È questa l’agricoltura conservativa? Un sistema che si prende cura del suolo?
Prendersi cura in modo serio del suolo è il primo passo per il benessere di questa e delle future generazioni e l’agricoltura conservativa è questo, ma è anche molto di più: è una pratica fondata su alcuni principi semplici e interconnessi. In primo luogo, l’alterazione minima o assente del suolo, per mantenere la struttura del terreno e preservarne la sostanza organica e la presenza di organismi che contribuiscono alla compattezza del suolo. Il secondo prevede la copertura permanente del suolo, anche con residui di produzione, al fine di proteggere il terreno e allontanare il rischio di proliferazione delle piante infestanti.

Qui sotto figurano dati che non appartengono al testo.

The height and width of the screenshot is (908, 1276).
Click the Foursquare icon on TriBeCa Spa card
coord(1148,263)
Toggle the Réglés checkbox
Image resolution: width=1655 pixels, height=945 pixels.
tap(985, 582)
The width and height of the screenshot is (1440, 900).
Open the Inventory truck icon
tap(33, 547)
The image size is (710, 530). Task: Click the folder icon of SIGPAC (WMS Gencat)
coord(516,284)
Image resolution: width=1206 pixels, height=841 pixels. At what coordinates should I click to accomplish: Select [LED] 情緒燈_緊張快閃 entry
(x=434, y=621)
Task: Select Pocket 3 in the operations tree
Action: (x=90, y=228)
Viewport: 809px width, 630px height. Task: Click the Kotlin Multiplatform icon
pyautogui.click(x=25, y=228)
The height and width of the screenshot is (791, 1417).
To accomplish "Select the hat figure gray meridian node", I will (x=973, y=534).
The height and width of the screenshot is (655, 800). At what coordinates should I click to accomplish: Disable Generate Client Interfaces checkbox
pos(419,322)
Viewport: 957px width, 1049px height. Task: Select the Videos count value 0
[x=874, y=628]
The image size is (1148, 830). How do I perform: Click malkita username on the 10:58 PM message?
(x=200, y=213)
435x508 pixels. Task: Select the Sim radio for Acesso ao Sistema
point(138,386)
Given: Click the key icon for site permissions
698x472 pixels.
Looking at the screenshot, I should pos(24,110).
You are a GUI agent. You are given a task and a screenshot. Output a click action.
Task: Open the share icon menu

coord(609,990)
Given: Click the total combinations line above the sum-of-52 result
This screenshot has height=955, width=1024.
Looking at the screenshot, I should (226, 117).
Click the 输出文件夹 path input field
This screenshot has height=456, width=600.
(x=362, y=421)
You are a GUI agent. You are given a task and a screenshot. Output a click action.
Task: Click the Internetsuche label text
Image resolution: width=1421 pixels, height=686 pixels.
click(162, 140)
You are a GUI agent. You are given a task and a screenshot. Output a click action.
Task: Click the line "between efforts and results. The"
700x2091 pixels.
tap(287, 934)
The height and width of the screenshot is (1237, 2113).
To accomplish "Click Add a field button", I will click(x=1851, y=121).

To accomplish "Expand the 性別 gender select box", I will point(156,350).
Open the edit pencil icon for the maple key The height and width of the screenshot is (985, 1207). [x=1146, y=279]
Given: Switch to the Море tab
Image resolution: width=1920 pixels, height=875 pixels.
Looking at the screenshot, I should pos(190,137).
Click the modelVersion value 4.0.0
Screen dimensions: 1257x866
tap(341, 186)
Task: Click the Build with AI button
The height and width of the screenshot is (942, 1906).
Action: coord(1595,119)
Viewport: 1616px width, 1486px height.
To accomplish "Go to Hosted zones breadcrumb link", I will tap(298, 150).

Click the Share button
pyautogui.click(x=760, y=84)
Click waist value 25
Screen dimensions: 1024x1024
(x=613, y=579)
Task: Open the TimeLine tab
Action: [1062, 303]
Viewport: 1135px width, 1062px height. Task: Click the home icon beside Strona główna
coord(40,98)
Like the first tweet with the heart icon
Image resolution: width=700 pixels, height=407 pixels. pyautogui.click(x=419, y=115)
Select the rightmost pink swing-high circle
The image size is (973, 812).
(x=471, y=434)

Terzo ed essenziale principio, la diversificazione delle colture attraverso rotazioni o associazioni di diverse piante.

Quali sono i vantaggi che derivano da questo tipo di approccio all’agricoltura?
Se utilizzata nel contesto di una gestione integrata della produzione, l’agricoltura conservativa può migliorare la produttività, i profitti e la sicurezza alimentare preservando e sostenendo l’ambiente. L’agricoltura conservativa ha inoltre la potenzialità di ridurre molti dei costi variabili di produzione, può ridurre il consumo di suolo aumentandone la produttività media, conservare le risorse idriche del terreno e la sua struttura (meno erosione, miglioramento della qualità dell’acqua e dell’aria e della composizione delle zolle, secondo le valutazioni della FAO).
Sono fermamente convinto che questa forma di agricoltura offra la possibilità di arrivare a una vera sostenibilità e che occasioni come questo forum siano un buon punto di partenza per farla conoscere e incoraggiare gli agricoltori a produrre cibo nel modo giusto.